How does the path graph for uniformly accelerated motion differ from the path graph for uniform motion?
What is the projection of a vector onto any axis?

In the case of uniform rectilinear motion, you can determine the speed from a graph of the coordinates versus time.

The velocity projection is numerically equal to the tangent of the angle of inclination of the straight line x(t) to the abscissa axis. Moreover, the higher the speed, the greater the angle of inclination.

Rectilinear uniformly accelerated motion.

Figure 1.33 shows graphs of the projection of acceleration versus time for three different values ​​of acceleration for rectilinear uniformly accelerated motion of a point. They are straight lines parallel to the abscissa axis: a x = const. Graphs 1 and 2 correspond to movement when the acceleration vector is directed along the OX axis, graph 3 - when the acceleration vector is directed in the opposite direction to the OX axis.

With uniformly accelerated motion, the velocity projection depends linearly on time: υ x = υ 0x + a x t. Figure 1.34 shows graphs of this dependence for these three cases. In this case, the initial speed of the point is the same. Let's analyze this graph.

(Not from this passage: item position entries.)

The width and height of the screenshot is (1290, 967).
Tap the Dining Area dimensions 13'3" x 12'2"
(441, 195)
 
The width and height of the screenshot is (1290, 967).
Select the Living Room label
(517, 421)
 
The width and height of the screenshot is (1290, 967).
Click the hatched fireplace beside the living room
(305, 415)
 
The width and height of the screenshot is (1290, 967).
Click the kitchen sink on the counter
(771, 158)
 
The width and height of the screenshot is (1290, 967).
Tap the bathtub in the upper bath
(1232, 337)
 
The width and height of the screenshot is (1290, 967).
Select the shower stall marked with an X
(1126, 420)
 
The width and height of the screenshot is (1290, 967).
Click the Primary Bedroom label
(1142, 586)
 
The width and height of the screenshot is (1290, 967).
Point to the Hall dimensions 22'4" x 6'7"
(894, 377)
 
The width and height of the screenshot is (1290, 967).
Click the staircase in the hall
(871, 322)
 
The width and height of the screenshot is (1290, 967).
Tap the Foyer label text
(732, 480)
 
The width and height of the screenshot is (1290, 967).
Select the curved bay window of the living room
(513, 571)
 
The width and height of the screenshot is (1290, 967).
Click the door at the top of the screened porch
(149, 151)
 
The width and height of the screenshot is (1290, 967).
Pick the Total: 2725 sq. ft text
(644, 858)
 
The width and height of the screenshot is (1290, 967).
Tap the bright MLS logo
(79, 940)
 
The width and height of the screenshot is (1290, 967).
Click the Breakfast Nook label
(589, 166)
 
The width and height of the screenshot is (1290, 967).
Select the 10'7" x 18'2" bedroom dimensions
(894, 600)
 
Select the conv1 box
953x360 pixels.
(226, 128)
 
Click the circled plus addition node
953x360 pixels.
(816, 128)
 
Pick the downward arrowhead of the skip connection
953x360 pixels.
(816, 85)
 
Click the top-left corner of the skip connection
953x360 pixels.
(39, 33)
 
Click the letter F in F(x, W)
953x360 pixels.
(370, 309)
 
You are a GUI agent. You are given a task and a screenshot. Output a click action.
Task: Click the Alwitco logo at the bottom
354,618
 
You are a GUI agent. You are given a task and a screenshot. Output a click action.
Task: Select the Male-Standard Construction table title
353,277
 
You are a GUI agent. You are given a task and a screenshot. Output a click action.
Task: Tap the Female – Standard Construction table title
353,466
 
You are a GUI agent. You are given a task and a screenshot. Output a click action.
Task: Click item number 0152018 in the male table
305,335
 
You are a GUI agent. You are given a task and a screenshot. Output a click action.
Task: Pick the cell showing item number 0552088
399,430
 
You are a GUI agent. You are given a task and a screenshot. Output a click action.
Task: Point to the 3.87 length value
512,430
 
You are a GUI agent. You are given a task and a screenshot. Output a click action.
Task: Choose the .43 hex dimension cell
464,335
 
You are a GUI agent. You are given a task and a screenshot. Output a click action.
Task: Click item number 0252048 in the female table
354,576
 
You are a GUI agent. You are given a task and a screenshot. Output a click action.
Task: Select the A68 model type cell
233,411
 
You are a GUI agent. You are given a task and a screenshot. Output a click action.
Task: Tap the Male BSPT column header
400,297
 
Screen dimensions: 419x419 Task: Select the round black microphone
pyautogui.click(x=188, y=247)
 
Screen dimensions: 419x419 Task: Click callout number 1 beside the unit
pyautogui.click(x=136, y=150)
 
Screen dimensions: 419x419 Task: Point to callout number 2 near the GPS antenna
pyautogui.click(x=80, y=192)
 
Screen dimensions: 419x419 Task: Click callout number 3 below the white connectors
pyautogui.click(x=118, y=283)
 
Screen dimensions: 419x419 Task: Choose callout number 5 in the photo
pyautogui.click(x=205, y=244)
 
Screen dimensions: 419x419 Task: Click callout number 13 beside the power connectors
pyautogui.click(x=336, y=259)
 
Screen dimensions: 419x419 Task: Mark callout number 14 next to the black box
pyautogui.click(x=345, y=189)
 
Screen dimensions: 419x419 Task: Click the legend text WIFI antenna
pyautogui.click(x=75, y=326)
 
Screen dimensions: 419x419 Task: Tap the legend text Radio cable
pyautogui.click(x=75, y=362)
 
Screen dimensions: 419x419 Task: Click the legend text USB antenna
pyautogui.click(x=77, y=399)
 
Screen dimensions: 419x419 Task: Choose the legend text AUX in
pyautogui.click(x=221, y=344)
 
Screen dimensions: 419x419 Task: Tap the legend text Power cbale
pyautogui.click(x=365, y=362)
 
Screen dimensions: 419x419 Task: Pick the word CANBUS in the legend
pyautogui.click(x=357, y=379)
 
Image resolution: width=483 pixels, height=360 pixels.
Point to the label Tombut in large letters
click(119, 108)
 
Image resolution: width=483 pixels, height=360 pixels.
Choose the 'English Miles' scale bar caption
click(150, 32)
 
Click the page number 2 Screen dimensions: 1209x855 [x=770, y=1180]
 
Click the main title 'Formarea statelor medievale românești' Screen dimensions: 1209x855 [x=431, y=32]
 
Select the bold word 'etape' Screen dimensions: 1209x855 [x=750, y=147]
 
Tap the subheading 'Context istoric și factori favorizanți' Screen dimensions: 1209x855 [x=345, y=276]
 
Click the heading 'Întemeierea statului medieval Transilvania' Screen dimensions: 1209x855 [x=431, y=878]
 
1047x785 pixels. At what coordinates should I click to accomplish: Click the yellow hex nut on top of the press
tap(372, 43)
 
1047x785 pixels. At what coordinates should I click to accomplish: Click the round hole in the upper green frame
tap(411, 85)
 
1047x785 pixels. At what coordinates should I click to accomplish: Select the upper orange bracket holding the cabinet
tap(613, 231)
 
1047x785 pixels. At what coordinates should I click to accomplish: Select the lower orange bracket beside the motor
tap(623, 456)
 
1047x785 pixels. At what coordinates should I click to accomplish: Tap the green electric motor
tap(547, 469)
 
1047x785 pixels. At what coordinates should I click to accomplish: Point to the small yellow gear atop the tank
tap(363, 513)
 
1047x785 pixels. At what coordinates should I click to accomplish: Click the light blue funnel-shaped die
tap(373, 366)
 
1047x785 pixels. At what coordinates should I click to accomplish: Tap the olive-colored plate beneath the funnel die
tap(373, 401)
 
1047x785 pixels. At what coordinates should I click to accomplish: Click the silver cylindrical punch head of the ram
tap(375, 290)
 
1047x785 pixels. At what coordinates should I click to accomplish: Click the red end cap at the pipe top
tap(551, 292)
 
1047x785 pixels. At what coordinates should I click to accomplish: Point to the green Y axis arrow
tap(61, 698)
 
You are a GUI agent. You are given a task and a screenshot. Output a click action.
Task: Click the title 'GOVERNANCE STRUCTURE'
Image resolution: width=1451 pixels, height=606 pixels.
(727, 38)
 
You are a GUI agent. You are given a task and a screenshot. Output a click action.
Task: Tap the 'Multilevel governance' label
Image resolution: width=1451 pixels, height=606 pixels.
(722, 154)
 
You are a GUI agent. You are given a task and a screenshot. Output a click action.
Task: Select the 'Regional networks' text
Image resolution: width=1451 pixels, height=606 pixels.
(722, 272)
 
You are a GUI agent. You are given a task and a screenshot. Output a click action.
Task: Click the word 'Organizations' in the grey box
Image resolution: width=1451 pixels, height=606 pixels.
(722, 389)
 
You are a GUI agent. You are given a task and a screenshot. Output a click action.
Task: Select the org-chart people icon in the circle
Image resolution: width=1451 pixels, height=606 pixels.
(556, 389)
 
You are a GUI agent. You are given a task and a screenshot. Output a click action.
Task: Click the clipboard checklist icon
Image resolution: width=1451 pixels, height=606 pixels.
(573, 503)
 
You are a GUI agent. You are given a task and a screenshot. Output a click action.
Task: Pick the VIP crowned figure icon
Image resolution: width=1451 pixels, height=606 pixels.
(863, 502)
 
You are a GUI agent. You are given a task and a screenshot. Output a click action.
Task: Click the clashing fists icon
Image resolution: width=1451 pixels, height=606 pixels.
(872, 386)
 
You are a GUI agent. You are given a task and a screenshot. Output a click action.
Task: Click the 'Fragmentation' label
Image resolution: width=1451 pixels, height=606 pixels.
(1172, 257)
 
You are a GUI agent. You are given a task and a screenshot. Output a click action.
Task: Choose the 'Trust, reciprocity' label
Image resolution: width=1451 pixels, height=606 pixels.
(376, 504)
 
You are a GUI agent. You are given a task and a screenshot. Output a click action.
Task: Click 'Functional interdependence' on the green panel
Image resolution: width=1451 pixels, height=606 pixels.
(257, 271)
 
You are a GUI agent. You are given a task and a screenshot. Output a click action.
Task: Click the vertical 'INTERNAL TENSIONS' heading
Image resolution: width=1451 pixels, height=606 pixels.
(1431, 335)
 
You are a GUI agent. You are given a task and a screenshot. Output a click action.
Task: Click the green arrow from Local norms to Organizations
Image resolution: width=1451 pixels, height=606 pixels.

Projection of acceleration From the graph it is clear that the greater the acceleration of a point, the greater the angle of inclination of the straight line to the t axis and, accordingly, the greater the tangent of the angle of inclination, which determines the value of the acceleration.

Over the same period of time, with different accelerations, the speed changes to different values.

With a positive value of the acceleration projection for the same period of time, the velocity projection in case 2 increases 2 times faster than in case 1. With a negative value of the acceleration projection on the OX axis, the velocity projection modulo changes to the same value as in case 1, but the speed decreases.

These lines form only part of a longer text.